Loving . . . Because of Who We Are (1 Peter 1:22)
One of the themes that continue to surface in my conversations with others is the difference between living because of who we are and living in a particular way in order to become who we want to be. It might sound like that’s straining at wording, but it there is a significant difference between living out what you are versus hoping one day to become something different. A number of posts on 1 Peter have already touched on this idea–and Peter’s words again bring us back to this theme.
Since you have in obedience to the truth purified your souls for a sincere love of the brethren, fervently love one another from the heart. ~ 1 Peter 1:22
“Since” points the way forward–Peter is referring to something that is already true about his readers. Through their response to the message of the Gospel–their “obedience to the truth”–they have already been changed. This change is spoken of in terms of purified souls. To have one’s soul purified is to have the things that defile and debase the soul dealt with, removed, cleansed. But that is not the end point.
Their souls were changed in this way “for a sincere love of the brethren.” The purpose of this purifying work was not simply to be changed, but for this change to flow into a kind of life–a life of love for others. Seeing as this was part of the design of the purification so that there might flow a sincere love for fellow believers, Peter calls his readers to give themselves to this love. This is a call to live in love because of who you are, and not a call to become what you are not.
Peter qualifies this love in writing of a fervent love. This is the same adverb used by Luke to describe Jesus’ praying in the garden while in agony (Luke 22:44). This is no benign tolerance of one another–this is a passionate, deeply felt, truly engaged love.

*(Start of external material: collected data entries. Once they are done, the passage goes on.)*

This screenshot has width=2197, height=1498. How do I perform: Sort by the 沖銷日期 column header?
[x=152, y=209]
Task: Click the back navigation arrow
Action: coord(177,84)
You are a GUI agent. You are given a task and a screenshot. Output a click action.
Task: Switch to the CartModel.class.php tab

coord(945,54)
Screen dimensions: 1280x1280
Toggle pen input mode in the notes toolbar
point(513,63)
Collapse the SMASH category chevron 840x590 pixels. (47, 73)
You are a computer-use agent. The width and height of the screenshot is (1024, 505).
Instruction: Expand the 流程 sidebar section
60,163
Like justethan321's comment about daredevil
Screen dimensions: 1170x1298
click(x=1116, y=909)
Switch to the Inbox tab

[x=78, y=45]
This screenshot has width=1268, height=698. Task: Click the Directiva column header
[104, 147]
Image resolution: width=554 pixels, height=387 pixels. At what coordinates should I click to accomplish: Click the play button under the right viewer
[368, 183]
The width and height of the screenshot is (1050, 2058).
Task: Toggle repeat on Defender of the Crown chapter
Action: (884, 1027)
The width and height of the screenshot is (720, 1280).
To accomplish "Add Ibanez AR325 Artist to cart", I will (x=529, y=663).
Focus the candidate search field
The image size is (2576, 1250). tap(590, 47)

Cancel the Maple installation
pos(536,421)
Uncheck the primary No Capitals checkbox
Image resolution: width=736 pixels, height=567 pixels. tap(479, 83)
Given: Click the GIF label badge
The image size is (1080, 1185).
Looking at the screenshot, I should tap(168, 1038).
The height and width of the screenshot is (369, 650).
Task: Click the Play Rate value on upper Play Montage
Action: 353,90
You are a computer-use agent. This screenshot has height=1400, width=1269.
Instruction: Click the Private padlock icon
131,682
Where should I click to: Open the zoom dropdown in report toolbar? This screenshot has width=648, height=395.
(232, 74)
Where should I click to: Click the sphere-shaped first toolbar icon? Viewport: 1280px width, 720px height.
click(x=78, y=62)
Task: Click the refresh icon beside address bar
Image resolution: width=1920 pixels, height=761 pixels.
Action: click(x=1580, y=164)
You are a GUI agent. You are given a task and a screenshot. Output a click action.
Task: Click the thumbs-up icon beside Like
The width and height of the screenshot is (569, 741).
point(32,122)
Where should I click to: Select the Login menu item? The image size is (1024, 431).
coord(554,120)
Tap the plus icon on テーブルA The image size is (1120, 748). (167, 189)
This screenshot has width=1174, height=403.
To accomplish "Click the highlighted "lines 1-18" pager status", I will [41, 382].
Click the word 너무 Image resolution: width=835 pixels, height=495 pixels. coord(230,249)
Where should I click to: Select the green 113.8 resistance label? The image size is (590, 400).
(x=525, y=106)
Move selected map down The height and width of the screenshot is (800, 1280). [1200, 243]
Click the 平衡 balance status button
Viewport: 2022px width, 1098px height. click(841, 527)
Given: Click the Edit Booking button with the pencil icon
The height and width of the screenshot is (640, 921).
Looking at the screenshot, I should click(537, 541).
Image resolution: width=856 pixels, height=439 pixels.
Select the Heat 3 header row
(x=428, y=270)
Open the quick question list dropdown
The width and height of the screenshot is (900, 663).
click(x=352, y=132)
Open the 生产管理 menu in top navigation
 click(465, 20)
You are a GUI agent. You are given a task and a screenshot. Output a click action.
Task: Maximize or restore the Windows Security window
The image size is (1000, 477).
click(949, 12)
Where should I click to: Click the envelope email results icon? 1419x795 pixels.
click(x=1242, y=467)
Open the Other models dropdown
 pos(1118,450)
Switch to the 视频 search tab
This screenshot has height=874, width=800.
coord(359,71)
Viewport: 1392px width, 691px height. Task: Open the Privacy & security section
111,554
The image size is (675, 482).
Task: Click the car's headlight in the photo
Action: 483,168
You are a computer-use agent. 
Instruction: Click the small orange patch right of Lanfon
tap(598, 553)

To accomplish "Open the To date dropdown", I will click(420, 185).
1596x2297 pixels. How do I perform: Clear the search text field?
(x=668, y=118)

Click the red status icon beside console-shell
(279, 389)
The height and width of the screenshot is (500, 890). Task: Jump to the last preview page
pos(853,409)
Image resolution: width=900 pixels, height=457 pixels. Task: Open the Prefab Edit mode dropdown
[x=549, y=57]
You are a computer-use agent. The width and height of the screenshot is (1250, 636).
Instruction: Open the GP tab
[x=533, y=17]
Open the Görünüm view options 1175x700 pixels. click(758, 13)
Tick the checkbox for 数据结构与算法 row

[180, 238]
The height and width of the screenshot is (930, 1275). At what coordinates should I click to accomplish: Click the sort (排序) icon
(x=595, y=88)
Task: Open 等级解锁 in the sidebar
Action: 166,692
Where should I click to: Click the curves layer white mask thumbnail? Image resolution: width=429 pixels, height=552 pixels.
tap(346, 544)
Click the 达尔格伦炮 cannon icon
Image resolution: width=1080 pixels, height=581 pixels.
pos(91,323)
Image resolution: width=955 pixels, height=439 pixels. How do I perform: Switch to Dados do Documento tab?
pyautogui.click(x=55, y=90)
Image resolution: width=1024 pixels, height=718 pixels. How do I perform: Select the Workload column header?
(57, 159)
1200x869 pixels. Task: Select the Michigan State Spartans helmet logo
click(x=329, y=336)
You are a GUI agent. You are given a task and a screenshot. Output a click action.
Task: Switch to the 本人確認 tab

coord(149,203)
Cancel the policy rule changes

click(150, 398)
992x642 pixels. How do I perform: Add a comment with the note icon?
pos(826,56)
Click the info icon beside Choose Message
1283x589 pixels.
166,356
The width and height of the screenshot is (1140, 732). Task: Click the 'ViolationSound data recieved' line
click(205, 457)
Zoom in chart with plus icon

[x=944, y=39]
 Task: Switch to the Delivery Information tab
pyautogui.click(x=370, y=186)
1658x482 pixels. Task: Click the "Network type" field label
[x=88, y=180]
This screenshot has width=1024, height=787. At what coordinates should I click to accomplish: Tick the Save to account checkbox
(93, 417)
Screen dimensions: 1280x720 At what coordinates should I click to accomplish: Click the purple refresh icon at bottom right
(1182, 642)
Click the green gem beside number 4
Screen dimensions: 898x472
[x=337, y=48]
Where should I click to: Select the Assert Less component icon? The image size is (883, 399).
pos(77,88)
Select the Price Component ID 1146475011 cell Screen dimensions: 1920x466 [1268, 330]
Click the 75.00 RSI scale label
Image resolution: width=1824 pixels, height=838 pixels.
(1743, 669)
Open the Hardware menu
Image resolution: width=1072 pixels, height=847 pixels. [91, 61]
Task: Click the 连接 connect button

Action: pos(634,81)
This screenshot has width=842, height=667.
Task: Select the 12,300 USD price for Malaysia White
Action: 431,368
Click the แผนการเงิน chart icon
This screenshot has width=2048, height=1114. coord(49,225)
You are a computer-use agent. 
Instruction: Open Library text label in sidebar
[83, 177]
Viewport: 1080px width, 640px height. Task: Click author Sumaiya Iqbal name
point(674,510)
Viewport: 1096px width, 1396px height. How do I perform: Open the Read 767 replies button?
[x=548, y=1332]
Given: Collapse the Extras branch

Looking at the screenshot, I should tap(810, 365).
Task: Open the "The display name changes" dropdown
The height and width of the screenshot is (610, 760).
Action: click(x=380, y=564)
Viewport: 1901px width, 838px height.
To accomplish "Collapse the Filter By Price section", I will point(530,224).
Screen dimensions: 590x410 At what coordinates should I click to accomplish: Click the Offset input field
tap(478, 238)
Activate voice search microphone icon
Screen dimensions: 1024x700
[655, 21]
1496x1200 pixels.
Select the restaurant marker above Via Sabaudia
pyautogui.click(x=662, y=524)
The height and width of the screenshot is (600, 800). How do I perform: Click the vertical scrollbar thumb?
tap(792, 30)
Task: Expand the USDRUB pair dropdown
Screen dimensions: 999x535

What this implies is that when we are not giving ourselves to be deeply touched by, passionately engaged with, and truly gripped in love for one another, we are not fully living into the life we were made for. It’s not a matter of trying harder to become something we are not, but a matter of abandoning ourselves to grow up to be what we were made, by grace, to be.
When we pull back from a fervent love for others saying, “I just don’t feel it” or “I’m not that kind of person,” we are overlooking the gracious, Gospel-rooted purifying work that God has undertaken in us. We are settling for living inconsistent with the marvelous transformative work that has already been worked into us.